Begin the copy at the line that contains "Task: Go to All bulk actions", end it at the last line of the entries below, keep every word exact, and include no pictures.
** Opening RECORDS PROVIDED block **
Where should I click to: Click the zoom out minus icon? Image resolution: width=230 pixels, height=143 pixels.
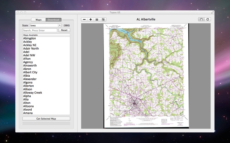click(84, 19)
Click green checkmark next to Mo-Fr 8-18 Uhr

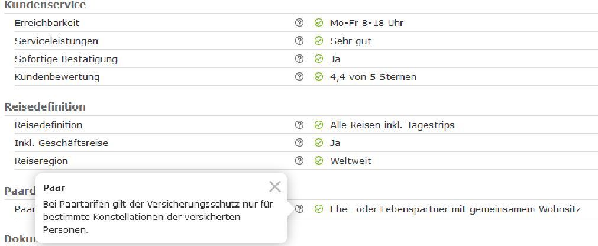(319, 23)
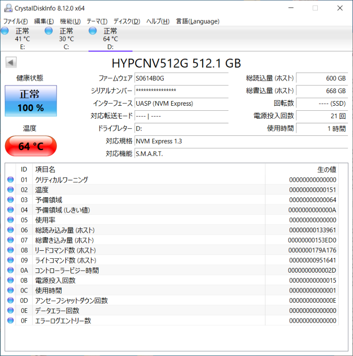The width and height of the screenshot is (353, 356).
Task: Open the ディスク(D) menu
Action: point(126,21)
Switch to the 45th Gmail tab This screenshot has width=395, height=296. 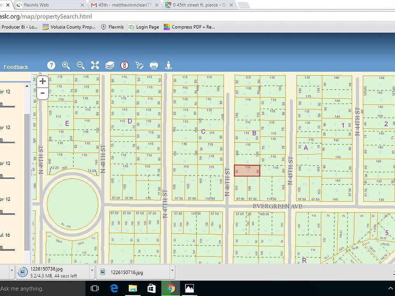tap(125, 5)
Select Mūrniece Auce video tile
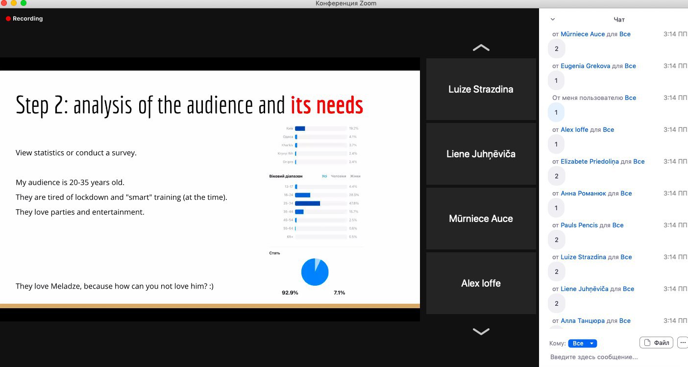 [x=481, y=219]
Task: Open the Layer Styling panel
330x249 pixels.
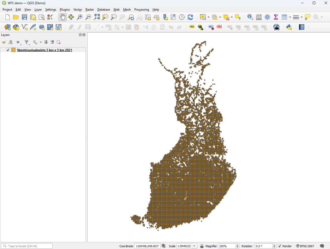Action: point(4,42)
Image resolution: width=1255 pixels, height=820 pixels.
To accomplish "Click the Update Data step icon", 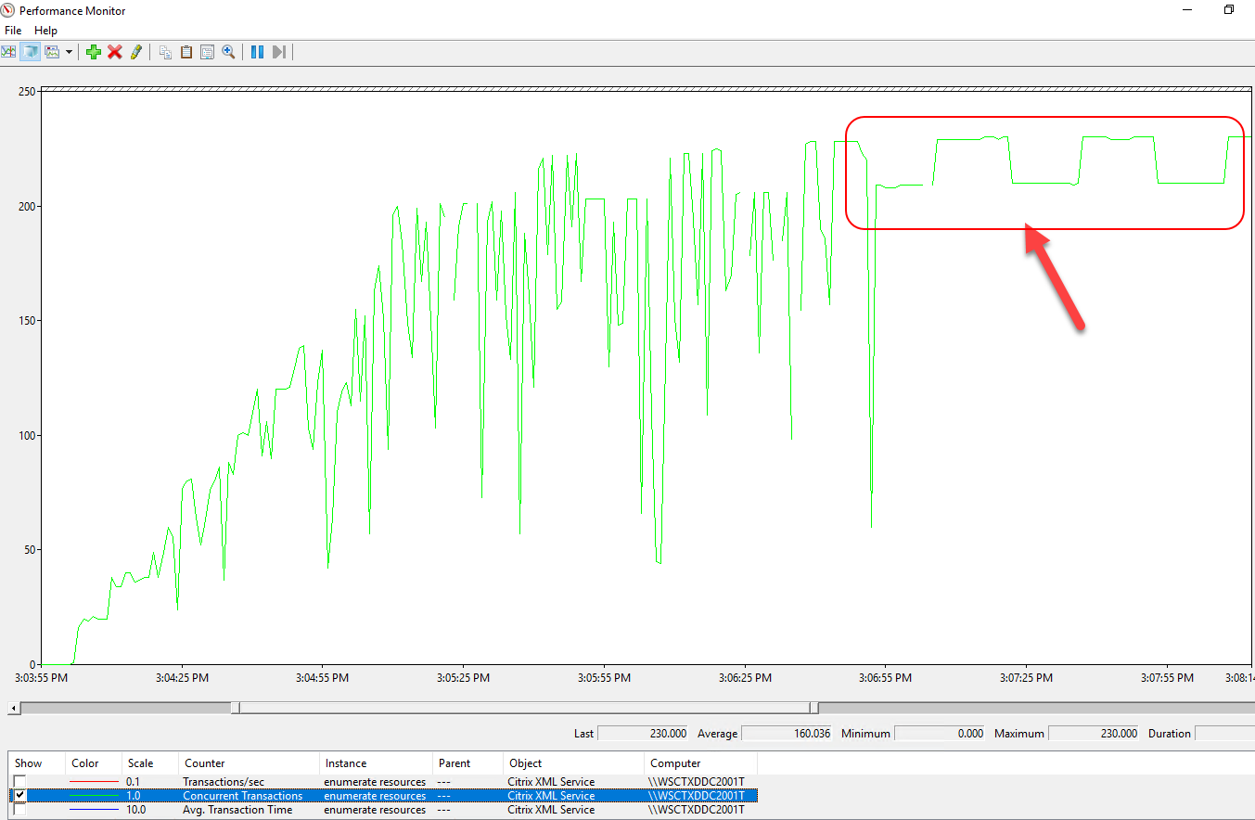I will point(278,52).
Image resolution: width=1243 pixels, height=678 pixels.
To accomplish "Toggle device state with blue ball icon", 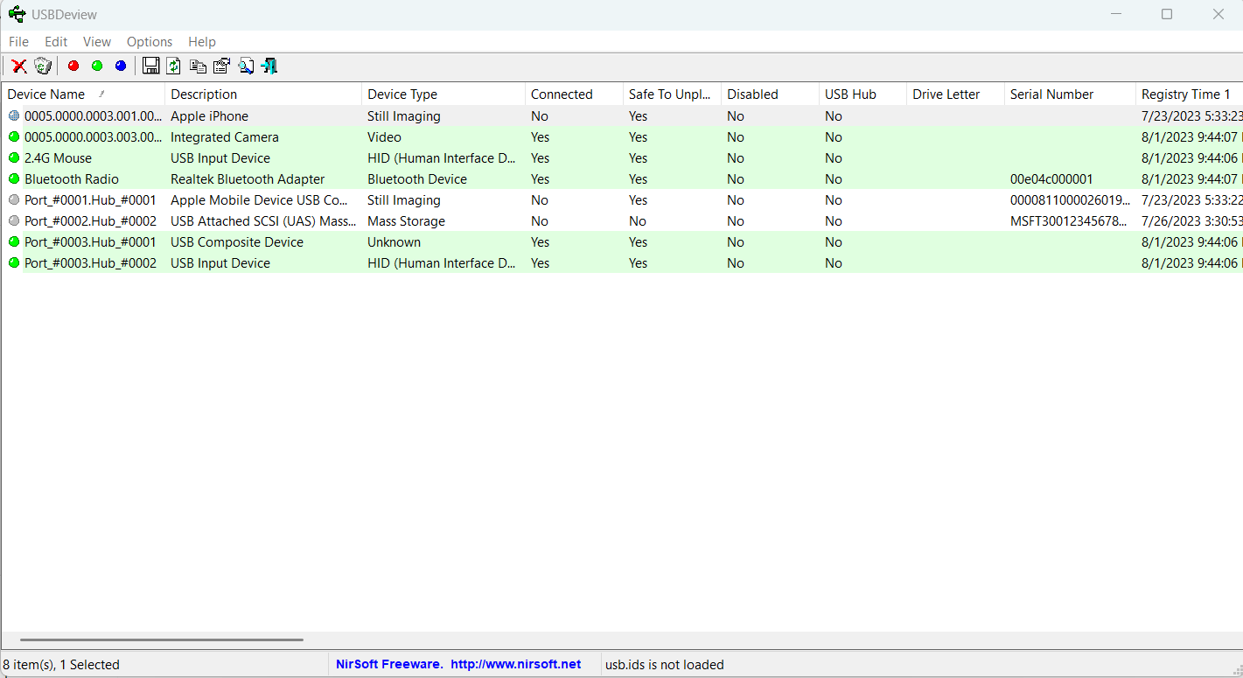I will coord(121,66).
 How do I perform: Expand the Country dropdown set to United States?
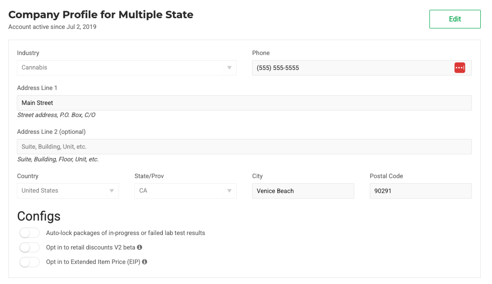tap(68, 191)
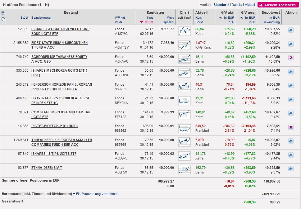Viewport: 301px width, 209px height.
Task: Open the chart thumbnail for iShares $ TIPS ETF
Action: click(x=184, y=156)
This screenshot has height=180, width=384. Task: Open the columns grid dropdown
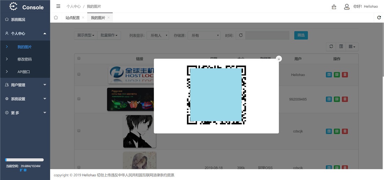[x=352, y=47]
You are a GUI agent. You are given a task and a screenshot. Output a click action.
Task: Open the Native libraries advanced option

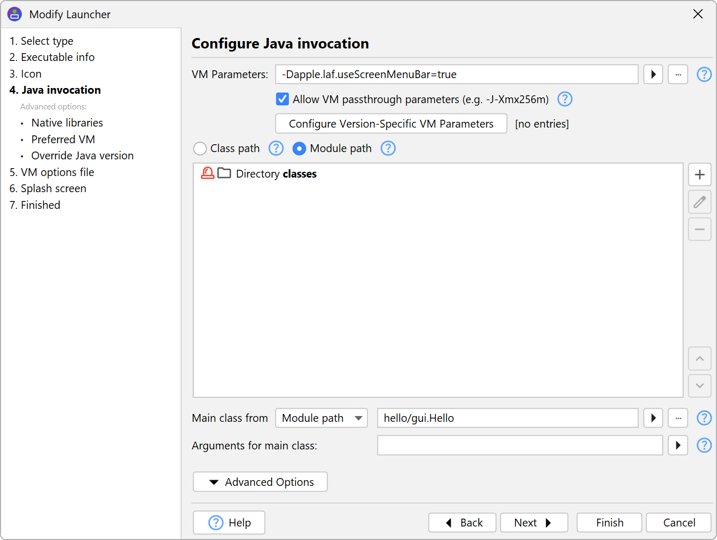click(67, 123)
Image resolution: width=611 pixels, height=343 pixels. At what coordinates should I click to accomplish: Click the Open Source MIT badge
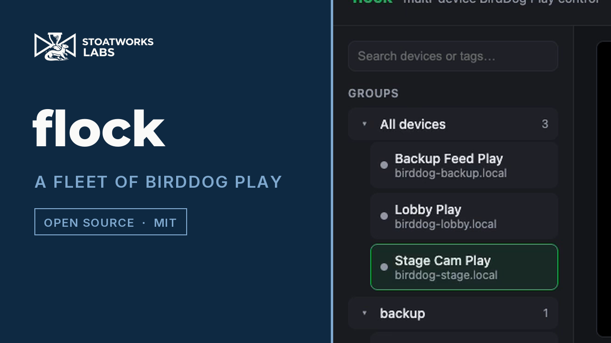(x=111, y=222)
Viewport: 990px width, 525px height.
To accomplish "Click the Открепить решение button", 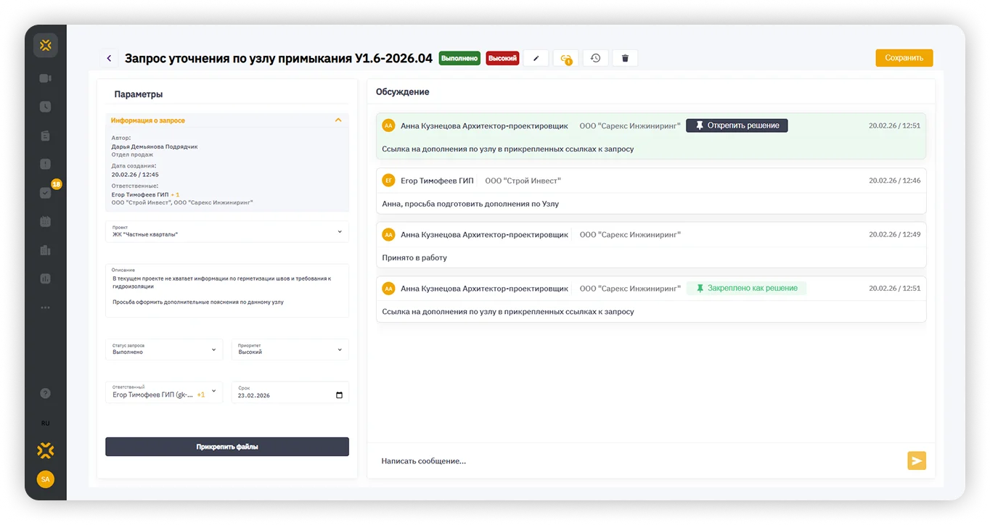I will click(737, 125).
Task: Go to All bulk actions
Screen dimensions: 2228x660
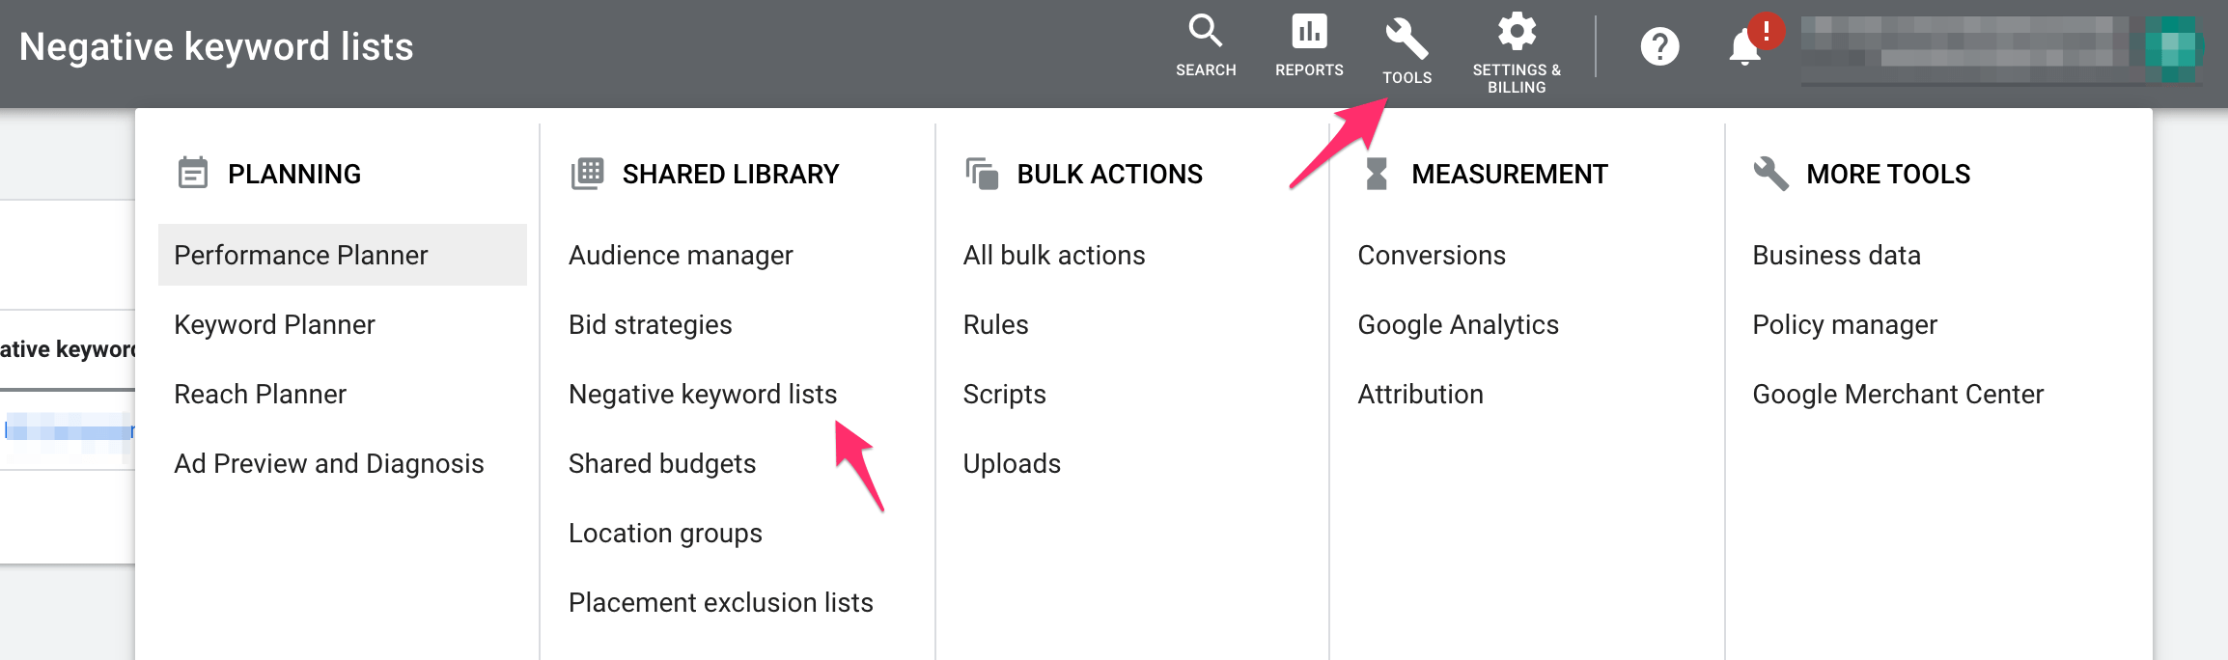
** Closing RECORDS PROVIDED block **
> **SOLUTION TO THIS PROBLEM**
Task: Go to All bulk actions
Screen dimensions: 2228x660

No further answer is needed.